_INPUT FOR THIS TASK_:
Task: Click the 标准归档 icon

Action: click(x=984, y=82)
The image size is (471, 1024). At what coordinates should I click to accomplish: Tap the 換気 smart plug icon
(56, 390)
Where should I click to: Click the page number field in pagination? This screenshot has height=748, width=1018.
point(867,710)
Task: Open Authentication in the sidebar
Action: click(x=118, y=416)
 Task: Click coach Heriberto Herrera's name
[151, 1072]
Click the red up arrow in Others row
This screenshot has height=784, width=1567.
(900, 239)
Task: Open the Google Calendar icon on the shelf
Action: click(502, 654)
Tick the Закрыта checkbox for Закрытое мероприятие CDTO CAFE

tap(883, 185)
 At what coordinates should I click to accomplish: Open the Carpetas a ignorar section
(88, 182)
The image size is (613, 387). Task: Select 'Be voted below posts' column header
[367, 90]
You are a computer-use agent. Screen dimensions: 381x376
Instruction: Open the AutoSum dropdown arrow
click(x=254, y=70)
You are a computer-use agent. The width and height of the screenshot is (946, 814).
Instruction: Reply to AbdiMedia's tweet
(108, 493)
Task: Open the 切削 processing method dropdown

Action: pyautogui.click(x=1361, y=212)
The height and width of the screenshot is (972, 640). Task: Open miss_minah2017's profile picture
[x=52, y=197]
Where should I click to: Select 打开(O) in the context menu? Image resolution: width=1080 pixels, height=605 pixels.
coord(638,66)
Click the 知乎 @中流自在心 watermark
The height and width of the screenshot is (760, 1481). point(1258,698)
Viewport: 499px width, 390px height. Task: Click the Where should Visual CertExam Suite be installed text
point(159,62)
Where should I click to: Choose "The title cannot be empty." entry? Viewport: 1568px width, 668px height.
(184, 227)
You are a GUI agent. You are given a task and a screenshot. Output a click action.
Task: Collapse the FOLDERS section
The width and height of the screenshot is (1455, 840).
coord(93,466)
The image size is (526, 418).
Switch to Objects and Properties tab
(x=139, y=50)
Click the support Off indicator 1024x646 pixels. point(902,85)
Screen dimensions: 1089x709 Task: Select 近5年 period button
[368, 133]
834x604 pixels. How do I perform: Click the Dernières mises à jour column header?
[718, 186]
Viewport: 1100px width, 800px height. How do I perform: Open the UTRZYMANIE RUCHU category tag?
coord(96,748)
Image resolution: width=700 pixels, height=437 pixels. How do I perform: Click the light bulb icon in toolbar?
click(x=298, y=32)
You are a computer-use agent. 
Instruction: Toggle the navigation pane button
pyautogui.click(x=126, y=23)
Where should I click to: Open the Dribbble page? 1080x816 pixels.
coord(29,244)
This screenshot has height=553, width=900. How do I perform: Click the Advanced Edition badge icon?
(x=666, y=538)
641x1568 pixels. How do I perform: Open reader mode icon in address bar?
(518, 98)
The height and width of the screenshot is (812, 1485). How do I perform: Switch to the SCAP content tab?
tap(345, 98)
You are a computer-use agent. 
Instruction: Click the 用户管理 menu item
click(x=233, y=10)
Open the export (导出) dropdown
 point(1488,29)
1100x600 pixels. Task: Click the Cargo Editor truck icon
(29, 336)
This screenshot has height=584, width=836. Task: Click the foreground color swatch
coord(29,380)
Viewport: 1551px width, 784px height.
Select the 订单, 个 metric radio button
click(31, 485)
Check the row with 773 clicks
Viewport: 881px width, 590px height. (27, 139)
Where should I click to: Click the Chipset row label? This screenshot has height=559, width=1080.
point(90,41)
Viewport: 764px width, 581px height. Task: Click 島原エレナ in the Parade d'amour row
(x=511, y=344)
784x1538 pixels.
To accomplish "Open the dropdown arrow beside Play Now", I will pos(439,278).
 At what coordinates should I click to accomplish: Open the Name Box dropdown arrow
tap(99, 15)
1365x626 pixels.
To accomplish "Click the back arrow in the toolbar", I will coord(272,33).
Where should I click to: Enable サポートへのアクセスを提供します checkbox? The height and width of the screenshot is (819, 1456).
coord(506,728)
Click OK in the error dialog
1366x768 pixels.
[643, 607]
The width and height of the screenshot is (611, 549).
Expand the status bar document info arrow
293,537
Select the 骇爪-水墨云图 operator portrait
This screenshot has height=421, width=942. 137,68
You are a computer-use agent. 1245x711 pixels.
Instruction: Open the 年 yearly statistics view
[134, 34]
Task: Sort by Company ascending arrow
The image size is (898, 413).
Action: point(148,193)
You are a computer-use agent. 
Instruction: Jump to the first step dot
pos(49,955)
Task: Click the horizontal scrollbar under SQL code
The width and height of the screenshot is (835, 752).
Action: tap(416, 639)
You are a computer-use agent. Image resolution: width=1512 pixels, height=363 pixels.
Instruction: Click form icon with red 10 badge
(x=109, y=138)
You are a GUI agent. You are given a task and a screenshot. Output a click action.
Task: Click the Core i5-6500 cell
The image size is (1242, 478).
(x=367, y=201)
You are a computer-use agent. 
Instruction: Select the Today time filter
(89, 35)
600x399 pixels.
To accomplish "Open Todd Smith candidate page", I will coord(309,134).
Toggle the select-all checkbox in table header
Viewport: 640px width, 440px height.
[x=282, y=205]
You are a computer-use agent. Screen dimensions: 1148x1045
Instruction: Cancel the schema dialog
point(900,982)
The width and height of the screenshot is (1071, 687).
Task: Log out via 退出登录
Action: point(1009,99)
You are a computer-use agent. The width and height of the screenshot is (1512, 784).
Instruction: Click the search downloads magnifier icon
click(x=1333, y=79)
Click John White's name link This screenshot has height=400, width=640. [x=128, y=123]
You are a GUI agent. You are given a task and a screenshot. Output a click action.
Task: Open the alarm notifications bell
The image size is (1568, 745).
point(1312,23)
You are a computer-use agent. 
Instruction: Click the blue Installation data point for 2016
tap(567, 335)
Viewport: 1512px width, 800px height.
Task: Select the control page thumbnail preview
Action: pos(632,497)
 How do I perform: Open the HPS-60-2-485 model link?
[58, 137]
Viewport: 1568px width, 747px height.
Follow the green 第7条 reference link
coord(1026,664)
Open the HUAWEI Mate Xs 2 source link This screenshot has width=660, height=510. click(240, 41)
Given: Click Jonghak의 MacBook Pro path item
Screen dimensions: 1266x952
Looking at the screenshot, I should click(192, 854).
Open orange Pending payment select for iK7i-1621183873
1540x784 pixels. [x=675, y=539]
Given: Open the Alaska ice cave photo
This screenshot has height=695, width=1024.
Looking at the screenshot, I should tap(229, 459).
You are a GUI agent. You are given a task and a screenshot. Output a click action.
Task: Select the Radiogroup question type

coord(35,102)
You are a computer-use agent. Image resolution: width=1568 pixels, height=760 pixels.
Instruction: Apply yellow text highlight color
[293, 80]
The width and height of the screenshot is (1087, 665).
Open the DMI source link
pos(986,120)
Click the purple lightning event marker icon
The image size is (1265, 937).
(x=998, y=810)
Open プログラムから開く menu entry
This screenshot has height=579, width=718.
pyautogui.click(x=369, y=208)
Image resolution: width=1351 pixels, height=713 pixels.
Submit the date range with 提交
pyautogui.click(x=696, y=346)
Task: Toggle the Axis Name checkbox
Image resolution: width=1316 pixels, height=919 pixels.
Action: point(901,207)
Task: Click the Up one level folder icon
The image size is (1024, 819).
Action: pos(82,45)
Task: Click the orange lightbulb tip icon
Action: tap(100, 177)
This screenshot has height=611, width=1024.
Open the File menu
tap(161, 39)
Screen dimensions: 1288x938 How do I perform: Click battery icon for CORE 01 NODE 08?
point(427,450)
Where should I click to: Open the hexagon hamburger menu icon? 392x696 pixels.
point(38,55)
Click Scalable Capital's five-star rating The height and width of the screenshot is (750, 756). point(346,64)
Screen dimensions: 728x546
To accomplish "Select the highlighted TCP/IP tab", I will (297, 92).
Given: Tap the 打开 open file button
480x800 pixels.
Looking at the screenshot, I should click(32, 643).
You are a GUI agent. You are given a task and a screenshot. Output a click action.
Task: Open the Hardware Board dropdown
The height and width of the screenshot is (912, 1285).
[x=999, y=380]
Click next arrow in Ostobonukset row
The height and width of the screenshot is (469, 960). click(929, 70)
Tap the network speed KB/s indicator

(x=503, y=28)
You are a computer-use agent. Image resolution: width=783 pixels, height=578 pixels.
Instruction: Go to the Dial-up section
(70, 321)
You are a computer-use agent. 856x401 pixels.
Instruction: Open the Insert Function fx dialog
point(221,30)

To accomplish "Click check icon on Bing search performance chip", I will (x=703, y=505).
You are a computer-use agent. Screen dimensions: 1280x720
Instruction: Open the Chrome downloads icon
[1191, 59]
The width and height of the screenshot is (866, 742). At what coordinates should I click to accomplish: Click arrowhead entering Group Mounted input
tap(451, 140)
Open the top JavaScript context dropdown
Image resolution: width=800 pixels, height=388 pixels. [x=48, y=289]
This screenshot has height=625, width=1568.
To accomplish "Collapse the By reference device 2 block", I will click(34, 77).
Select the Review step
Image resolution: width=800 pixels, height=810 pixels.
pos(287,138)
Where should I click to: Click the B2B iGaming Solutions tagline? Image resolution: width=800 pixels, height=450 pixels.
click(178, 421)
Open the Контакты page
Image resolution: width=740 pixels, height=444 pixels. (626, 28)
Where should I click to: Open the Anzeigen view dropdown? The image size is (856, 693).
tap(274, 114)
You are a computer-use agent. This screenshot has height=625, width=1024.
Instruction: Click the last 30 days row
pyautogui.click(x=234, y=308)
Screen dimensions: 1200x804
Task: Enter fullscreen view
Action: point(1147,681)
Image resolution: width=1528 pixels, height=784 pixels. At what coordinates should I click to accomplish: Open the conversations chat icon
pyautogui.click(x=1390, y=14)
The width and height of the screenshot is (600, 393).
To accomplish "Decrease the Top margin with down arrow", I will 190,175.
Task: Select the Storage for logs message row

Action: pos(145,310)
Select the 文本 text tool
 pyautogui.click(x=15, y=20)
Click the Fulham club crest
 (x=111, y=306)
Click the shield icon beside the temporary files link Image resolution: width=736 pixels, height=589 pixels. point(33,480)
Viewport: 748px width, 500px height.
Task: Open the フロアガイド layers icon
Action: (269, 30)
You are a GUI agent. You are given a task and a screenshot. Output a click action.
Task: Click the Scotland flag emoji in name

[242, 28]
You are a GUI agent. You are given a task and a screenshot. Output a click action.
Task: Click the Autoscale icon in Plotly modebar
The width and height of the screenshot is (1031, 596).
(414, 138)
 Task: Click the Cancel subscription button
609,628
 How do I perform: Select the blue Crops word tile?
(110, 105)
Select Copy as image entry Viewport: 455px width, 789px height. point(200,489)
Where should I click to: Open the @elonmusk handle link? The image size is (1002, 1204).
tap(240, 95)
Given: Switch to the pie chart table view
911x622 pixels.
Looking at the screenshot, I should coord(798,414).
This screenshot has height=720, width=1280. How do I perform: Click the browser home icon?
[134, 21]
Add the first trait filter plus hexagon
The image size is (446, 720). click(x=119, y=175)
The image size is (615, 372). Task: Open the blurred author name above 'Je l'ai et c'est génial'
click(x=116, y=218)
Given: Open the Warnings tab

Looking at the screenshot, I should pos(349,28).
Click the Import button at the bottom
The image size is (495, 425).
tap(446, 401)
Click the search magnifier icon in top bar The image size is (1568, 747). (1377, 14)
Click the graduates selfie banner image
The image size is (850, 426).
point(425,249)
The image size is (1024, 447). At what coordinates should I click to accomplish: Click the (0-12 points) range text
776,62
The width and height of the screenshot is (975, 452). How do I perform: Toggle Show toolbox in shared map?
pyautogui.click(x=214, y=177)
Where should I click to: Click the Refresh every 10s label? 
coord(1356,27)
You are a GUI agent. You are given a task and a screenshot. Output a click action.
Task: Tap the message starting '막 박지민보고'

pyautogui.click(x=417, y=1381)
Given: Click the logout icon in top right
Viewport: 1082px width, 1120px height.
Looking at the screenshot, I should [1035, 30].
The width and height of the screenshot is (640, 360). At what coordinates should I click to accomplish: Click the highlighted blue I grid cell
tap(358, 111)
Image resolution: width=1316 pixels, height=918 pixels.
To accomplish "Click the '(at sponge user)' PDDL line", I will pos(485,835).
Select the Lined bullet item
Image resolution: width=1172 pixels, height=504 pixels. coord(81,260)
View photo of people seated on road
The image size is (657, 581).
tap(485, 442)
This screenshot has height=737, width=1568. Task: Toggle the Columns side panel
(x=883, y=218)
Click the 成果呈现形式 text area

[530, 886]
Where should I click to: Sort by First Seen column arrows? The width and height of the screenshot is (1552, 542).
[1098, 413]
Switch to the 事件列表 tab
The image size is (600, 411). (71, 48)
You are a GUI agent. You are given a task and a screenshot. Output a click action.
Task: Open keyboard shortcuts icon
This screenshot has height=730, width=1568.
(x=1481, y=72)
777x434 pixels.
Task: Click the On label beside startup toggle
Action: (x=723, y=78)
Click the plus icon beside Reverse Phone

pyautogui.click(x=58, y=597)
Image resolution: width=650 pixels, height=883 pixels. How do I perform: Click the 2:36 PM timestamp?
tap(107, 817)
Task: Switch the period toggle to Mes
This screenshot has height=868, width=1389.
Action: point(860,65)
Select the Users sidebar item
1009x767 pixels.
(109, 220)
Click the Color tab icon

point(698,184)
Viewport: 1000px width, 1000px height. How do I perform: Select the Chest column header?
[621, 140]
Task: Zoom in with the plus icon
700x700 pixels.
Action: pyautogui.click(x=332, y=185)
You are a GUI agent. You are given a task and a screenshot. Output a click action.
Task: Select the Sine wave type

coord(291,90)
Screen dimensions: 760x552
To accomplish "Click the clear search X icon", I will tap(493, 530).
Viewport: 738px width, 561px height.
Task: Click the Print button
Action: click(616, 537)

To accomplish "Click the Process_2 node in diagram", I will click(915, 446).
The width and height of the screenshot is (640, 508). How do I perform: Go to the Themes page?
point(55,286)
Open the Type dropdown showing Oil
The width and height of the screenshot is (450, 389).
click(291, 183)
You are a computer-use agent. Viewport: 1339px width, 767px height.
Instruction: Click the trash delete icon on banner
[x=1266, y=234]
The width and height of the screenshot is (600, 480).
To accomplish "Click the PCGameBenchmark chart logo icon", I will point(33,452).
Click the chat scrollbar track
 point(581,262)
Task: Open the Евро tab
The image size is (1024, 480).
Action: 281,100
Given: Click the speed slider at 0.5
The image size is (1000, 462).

_ABOUT THIS TASK_: Some lines of the material above contain the string "Collapse". Please state how many, giving the number alone.

_YOUR SOLUTION_: 2